• EXERCISE TASK:
Reproduce all of the following data line for line, without changing a single character.

• LISTING:

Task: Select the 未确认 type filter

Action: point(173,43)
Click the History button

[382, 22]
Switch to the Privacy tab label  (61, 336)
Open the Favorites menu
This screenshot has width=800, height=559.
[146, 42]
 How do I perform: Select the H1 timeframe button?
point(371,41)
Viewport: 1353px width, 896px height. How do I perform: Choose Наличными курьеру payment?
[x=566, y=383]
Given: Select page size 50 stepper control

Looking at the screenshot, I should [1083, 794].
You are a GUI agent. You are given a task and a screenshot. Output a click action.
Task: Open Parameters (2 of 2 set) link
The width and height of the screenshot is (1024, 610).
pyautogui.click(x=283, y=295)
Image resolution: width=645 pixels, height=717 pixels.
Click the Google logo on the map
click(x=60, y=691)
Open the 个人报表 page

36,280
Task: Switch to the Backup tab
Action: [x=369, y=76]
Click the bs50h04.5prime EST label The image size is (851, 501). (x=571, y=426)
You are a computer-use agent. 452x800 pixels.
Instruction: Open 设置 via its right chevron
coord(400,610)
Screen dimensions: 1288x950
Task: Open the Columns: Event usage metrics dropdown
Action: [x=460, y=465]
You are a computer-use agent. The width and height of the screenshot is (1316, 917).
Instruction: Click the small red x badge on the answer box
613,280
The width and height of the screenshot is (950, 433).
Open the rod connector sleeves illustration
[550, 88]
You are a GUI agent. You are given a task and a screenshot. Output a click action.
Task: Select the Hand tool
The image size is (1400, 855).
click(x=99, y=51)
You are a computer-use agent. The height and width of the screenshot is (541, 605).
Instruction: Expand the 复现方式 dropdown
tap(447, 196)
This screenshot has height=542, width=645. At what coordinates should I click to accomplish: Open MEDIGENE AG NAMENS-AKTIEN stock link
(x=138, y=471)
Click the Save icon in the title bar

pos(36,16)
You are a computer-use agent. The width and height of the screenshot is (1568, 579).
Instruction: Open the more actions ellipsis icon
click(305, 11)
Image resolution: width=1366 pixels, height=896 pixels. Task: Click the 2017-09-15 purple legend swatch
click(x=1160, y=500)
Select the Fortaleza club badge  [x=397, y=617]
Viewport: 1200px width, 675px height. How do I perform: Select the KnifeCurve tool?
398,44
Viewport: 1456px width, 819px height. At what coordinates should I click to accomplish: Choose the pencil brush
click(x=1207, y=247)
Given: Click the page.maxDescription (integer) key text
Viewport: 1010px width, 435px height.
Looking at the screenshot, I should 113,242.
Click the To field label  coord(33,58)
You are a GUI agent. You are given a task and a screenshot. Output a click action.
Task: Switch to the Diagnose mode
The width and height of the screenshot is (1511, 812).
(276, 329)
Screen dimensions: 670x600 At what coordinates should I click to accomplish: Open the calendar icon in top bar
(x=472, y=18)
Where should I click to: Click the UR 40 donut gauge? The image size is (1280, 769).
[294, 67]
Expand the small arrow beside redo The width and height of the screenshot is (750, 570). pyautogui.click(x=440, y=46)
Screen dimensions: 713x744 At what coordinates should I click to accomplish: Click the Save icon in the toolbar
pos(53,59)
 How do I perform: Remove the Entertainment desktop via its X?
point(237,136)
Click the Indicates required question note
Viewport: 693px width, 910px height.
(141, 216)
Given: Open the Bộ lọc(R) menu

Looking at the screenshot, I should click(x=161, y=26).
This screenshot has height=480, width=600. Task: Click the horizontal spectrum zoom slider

• TASK ANSWER:
Task: Select the 未确认 type filter

Action: point(173,43)
Click the History button

[382, 22]
Switch to the Privacy tab label  (61, 336)
Open the Favorites menu
This screenshot has width=800, height=559.
[146, 42]
 How do I perform: Select the H1 timeframe button?
point(371,41)
Viewport: 1353px width, 896px height. How do I perform: Choose Наличными курьеру payment?
[x=566, y=383]
Given: Select page size 50 stepper control

Looking at the screenshot, I should [1083, 794].
You are a GUI agent. You are given a task and a screenshot. Output a click action.
Task: Open Parameters (2 of 2 set) link
The width and height of the screenshot is (1024, 610).
pyautogui.click(x=283, y=295)
Image resolution: width=645 pixels, height=717 pixels.
Click the Google logo on the map
click(x=60, y=691)
Open the 个人报表 page

36,280
Task: Switch to the Backup tab
Action: [x=369, y=76]
Click the bs50h04.5prime EST label The image size is (851, 501). (x=571, y=426)
You are a computer-use agent. 452x800 pixels.
Instruction: Open 设置 via its right chevron
coord(400,610)
Screen dimensions: 1288x950
Task: Open the Columns: Event usage metrics dropdown
Action: [x=460, y=465]
You are a computer-use agent. The width and height of the screenshot is (1316, 917).
Instruction: Click the small red x badge on the answer box
613,280
The width and height of the screenshot is (950, 433).
Open the rod connector sleeves illustration
[550, 88]
You are a GUI agent. You are given a task and a screenshot. Output a click action.
Task: Select the Hand tool
The image size is (1400, 855).
click(x=99, y=51)
You are a computer-use agent. The height and width of the screenshot is (541, 605).
Instruction: Expand the 复现方式 dropdown
tap(447, 196)
This screenshot has height=542, width=645. At what coordinates should I click to accomplish: Open MEDIGENE AG NAMENS-AKTIEN stock link
(x=138, y=471)
Click the Save icon in the title bar

pos(36,16)
You are a computer-use agent. The width and height of the screenshot is (1568, 579).
Instruction: Open the more actions ellipsis icon
click(305, 11)
Image resolution: width=1366 pixels, height=896 pixels. Task: Click the 2017-09-15 purple legend swatch
click(x=1160, y=500)
Select the Fortaleza club badge  [x=397, y=617]
Viewport: 1200px width, 675px height. How do I perform: Select the KnifeCurve tool?
398,44
Viewport: 1456px width, 819px height. At what coordinates should I click to accomplish: Choose the pencil brush
click(x=1207, y=247)
Given: Click the page.maxDescription (integer) key text
Viewport: 1010px width, 435px height.
Looking at the screenshot, I should 113,242.
Click the To field label  coord(33,58)
You are a GUI agent. You are given a task and a screenshot. Output a click action.
Task: Switch to the Diagnose mode
The width and height of the screenshot is (1511, 812).
(276, 329)
Screen dimensions: 670x600 At what coordinates should I click to accomplish: Open the calendar icon in top bar
(x=472, y=18)
Where should I click to: Click the UR 40 donut gauge? The image size is (1280, 769).
[294, 67]
Expand the small arrow beside redo The width and height of the screenshot is (750, 570). pyautogui.click(x=440, y=46)
Screen dimensions: 713x744 At what coordinates should I click to accomplish: Click the Save icon in the toolbar
pos(53,59)
 How do I perform: Remove the Entertainment desktop via its X?
point(237,136)
Click the Indicates required question note
Viewport: 693px width, 910px height.
(141, 216)
Given: Open the Bộ lọc(R) menu

Looking at the screenshot, I should click(x=161, y=26).
This screenshot has height=480, width=600. Task: Click the horizontal spectrum zoom slider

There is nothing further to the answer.